- Opening Delimiter -

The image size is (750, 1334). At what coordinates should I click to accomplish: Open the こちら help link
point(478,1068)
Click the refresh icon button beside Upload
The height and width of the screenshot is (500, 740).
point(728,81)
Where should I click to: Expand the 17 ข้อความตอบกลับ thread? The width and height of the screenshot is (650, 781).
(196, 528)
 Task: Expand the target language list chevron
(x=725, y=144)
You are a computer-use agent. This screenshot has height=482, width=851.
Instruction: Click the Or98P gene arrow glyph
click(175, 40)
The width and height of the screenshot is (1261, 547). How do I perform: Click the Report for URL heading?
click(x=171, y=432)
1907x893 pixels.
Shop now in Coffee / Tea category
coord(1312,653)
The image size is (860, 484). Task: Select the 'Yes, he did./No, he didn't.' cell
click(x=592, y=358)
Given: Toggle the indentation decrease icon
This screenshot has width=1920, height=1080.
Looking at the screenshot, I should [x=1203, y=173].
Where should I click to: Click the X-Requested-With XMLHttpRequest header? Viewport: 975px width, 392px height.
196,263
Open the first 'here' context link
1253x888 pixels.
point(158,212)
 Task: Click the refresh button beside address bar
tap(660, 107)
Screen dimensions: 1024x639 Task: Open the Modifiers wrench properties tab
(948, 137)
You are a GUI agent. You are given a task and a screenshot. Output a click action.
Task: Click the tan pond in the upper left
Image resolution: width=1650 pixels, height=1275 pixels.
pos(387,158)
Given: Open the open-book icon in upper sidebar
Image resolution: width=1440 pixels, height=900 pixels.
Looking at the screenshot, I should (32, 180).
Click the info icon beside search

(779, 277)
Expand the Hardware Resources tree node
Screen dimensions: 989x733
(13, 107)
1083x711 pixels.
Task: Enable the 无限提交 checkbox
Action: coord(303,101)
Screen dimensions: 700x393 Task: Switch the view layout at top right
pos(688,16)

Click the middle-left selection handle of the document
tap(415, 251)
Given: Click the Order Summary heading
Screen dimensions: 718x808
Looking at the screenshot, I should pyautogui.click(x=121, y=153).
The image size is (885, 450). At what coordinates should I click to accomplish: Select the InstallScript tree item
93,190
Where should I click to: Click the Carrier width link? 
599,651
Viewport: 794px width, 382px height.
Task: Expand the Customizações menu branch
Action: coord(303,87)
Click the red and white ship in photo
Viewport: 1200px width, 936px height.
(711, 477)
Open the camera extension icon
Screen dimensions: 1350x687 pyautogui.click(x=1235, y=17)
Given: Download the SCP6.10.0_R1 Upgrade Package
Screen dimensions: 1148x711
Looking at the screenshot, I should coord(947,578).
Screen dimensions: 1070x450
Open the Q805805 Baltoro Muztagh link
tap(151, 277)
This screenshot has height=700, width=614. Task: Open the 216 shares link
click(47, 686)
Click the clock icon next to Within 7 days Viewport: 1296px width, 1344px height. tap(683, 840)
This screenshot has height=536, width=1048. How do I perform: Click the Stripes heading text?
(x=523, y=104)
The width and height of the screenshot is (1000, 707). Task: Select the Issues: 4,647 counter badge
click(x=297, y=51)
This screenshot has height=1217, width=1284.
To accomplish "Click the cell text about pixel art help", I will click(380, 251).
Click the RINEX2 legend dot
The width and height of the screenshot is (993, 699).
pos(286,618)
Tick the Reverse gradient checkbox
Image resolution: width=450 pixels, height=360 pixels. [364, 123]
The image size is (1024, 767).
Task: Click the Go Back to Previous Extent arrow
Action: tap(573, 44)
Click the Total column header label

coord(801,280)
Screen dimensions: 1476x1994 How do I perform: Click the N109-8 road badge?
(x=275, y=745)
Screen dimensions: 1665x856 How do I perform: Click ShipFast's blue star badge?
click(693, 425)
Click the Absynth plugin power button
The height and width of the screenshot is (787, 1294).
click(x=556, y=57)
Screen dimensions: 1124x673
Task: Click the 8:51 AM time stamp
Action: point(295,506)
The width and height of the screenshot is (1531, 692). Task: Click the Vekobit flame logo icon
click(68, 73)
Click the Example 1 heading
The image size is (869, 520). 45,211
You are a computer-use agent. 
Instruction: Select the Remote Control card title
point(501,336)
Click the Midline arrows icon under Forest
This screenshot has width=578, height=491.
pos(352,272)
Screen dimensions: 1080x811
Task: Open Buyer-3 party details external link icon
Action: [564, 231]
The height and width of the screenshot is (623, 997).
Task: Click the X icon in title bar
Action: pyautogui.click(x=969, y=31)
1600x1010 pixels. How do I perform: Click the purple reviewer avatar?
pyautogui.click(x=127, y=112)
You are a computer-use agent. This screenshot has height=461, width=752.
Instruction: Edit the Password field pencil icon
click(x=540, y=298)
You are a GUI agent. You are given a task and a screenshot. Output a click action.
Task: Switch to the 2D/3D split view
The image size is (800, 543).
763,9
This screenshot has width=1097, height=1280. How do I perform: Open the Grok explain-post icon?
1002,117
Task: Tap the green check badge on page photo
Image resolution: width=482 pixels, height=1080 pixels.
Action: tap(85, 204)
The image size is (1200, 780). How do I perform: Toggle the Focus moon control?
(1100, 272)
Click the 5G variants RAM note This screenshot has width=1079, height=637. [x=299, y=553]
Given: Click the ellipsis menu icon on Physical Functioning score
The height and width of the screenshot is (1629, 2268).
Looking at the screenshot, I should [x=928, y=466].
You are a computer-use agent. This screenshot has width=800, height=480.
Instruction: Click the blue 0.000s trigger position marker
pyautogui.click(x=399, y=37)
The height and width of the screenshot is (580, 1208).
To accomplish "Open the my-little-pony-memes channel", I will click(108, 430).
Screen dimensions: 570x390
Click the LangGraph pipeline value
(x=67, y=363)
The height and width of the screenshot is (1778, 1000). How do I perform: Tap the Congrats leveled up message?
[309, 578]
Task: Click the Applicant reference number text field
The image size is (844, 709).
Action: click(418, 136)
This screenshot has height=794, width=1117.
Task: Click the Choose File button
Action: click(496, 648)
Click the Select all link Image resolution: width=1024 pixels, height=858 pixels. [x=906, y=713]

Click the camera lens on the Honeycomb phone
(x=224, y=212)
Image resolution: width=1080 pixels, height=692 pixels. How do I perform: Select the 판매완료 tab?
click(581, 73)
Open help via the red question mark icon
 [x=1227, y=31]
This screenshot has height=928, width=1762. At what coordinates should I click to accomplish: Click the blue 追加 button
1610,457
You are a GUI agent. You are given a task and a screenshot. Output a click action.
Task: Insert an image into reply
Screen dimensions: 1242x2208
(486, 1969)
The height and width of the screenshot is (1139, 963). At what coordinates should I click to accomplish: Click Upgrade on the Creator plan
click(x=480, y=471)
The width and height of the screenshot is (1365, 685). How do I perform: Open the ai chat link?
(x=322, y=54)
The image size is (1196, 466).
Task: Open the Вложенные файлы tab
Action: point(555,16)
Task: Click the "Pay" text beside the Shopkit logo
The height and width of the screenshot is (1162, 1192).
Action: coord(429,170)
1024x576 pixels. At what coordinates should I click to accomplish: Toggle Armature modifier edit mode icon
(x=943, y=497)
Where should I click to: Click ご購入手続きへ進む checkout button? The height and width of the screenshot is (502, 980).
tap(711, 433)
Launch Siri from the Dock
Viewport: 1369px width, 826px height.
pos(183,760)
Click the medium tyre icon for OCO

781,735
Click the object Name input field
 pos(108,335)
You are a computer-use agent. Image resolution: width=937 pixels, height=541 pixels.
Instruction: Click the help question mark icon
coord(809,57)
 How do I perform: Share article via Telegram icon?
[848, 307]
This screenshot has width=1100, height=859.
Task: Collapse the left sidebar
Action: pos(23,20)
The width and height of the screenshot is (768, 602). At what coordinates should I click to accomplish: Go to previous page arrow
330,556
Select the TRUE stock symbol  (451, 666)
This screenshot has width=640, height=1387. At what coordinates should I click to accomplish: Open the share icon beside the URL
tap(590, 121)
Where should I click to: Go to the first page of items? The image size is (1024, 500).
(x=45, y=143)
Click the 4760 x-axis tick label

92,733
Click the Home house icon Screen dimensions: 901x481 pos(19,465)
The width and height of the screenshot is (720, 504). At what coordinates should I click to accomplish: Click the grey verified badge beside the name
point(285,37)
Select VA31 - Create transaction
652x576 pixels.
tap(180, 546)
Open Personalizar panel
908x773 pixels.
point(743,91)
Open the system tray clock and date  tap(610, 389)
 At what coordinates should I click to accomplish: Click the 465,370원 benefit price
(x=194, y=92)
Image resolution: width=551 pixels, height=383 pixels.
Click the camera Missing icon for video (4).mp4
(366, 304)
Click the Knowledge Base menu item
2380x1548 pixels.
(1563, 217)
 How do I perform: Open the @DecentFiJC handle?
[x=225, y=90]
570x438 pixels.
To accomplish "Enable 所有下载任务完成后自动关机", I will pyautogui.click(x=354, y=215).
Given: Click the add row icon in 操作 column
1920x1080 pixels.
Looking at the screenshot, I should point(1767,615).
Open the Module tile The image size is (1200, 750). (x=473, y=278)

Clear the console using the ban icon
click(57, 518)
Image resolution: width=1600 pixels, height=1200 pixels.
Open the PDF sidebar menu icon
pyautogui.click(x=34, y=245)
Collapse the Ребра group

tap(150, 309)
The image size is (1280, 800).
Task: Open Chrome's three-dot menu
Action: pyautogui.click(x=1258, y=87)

- Closing Delimiter -

Search the data for the string "agent" and copy each line where it appears.

You are a computer-use agent. This screenshot has height=482, width=851.
You are a GUI agent. You are given a task and a screenshot. Output a click action.
You are a computer-use agent. 
You are a computer-use agent. This screenshot has height=461, width=752.
You are a GUI agent. You are given a task and a screenshot. Output a click action.
You are a computer-use agent. This screenshot has width=800, height=480.
You are a GUI agent. You are given a task and a screenshot. Output a click action.
You are a computer-use agent. Image resolution: width=937 pixels, height=541 pixels.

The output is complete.